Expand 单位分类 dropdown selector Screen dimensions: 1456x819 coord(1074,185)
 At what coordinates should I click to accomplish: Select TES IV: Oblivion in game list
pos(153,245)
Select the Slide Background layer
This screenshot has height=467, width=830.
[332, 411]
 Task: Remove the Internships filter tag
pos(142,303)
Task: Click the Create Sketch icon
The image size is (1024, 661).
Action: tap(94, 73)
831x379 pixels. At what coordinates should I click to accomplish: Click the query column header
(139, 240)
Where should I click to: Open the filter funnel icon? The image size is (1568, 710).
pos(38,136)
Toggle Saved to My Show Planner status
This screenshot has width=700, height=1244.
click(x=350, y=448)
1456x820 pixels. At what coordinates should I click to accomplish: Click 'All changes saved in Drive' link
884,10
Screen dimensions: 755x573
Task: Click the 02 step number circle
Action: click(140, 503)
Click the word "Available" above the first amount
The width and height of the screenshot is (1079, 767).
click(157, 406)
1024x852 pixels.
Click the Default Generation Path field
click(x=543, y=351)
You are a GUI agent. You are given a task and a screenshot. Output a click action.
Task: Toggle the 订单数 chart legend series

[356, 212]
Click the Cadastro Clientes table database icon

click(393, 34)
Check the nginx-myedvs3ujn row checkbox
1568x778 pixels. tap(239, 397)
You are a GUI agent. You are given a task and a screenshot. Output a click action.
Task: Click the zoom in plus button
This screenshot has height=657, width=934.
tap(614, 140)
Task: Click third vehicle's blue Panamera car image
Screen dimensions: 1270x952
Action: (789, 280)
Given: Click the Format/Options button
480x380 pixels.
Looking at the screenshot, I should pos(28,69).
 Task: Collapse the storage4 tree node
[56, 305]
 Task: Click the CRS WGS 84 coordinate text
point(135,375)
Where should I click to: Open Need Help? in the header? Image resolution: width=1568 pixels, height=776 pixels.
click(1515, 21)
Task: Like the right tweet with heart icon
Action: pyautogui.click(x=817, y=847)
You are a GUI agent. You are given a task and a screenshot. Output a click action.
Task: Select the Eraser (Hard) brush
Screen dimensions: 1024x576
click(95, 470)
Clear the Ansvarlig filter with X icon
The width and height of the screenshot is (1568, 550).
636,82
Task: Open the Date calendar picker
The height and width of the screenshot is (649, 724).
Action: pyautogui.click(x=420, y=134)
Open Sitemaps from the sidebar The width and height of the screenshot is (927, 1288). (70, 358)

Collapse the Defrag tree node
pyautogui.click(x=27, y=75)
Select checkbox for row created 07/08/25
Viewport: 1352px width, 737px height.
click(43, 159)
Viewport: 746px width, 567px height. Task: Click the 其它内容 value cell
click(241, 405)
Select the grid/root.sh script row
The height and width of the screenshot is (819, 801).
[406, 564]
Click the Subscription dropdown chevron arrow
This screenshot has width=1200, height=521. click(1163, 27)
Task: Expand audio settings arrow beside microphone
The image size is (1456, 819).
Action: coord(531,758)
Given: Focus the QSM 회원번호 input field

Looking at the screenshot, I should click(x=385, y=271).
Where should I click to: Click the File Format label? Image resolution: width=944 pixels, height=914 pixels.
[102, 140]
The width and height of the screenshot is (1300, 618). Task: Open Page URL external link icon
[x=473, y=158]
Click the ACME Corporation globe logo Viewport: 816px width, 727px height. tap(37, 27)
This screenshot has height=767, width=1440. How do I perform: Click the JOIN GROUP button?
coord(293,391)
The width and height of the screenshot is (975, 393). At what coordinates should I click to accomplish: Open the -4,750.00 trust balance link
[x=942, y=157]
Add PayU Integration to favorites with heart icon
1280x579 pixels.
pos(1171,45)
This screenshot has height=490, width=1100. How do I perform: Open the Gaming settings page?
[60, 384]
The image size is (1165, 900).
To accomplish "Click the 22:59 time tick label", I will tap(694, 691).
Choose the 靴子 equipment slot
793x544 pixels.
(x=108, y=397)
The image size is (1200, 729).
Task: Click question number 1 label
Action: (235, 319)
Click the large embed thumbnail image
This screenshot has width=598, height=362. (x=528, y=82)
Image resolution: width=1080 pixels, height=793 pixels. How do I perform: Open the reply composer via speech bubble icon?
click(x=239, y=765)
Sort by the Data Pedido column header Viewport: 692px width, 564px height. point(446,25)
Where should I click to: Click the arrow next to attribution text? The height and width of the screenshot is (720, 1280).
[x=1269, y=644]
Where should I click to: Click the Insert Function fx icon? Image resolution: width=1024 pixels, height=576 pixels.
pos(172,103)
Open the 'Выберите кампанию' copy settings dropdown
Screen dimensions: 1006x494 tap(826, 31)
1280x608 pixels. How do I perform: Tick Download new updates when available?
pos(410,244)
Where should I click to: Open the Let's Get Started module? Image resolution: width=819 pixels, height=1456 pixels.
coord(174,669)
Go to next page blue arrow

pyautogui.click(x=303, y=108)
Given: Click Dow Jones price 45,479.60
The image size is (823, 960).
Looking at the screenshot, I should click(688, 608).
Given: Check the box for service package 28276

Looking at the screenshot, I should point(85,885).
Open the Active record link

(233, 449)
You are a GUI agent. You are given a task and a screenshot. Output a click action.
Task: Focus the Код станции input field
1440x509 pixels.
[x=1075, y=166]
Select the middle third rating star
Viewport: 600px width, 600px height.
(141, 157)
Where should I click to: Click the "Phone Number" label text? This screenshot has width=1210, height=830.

※

Action item:
Report the lines above that have the word "Expand" in them.

Written response:
Expand 单位分类 dropdown selector Screen dimensions: 1456x819 coord(1074,185)
Task: Expand audio settings arrow beside microphone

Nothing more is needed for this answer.